"Le président de la République (Emmanuel Macron) a tenu à corriger les propos de notre ambassadeur en Algérie, qui ont été très relayés ces derniers jours sur notamment le nombre de visas", a relayé la porte-parole du gouvernement Maud Bregeon.
"La France a engagé un travail exigeant sur des enjeux et des sujets majeurs avec l'Algérie. Mais pour autant il n'y a aucun objectif chiffré en matière de visas et il n'y a aucun laxisme de la part de la France", a-t-elle ajouté, citant le chef de l'Etat.
L'ambassadeur de France en Algérie, Stéphane Romatet, a, dans un entretien diffusé par le média Tout sur l'Algérie, évoqué une "hausse" du nombre de visas délivrés aux Algériens pour "revenir probablement" au niveau d'avant-crise entre les deux pays, soit 250.000 par an, suscitant une levée de boucliers à droite et l'extrême droite de l'échiquier politique.

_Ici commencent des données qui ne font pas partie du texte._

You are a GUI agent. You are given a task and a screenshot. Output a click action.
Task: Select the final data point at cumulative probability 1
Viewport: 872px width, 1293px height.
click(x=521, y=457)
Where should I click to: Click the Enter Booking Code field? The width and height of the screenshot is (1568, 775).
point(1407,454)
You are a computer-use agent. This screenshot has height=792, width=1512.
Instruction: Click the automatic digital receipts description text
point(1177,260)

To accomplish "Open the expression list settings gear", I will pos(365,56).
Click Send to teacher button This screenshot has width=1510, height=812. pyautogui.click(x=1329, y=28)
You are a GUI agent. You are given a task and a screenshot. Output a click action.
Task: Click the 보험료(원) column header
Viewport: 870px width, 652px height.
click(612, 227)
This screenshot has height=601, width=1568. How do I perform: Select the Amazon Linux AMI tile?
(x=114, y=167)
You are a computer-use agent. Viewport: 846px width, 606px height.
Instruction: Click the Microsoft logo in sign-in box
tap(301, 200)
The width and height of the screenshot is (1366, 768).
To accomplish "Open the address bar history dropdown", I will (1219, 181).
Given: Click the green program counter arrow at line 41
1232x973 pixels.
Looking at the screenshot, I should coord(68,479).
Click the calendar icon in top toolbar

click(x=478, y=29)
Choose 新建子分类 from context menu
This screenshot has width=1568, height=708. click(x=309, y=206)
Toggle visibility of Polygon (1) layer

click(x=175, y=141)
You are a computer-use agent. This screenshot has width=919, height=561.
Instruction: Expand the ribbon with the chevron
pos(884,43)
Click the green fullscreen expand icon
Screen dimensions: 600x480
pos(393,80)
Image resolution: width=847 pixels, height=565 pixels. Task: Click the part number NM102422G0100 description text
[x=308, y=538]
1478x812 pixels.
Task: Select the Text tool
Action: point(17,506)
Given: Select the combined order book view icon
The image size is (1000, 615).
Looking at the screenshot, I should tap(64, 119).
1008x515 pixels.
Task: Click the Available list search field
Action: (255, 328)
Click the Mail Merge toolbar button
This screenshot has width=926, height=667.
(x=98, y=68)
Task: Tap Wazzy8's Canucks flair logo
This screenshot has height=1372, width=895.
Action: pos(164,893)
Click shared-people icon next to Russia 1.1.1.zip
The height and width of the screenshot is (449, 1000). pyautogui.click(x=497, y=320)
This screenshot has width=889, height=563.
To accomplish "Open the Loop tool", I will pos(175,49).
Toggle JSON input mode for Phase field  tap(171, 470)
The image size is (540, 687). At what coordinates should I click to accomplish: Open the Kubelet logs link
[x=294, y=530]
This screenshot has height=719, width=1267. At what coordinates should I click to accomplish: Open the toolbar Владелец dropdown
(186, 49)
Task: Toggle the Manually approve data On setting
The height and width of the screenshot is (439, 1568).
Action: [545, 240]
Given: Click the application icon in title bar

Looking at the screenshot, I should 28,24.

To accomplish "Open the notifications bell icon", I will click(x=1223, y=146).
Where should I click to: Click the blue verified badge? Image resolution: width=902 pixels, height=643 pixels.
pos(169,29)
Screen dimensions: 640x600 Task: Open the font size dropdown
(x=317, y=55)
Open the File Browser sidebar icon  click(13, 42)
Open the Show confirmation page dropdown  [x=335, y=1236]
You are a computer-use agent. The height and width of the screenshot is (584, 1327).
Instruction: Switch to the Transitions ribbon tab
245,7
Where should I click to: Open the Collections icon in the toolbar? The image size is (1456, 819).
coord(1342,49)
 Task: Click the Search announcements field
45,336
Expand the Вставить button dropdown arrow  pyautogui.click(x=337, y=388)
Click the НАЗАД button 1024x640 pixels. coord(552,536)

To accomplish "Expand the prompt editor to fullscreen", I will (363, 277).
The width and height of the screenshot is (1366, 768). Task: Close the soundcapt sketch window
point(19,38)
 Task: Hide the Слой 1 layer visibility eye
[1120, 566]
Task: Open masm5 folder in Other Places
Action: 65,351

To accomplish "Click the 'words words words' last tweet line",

Le président du Rassemblement national, Jordan Bardella, a dénoncé une "capitulation" et le candidat des Républicains (LR) à la présidentielle, Bruno Retailleau, un "renoncement", alors que Paris s'efforce de renouer des relations plus apaisées avec Alger après une succession de crises.
Macron a, dès son élection en 2017, "pris la décision de baisser ces chiffres pour que cela corresponde aux besoins de la France d'une part, et aux réalités géopolitiques d'autre part", a poursuivi Mme Bregeon en rappelant que 500.000 visas étaient alors délivrés par an.
"J'ai participé aux discussions avec l'Algérie. On n’a jamais évoqué ce sujet", s'est borné à relever le ministre de l'Intérieur, Laurent Nuñez, lors du compte-rendu du Conseil.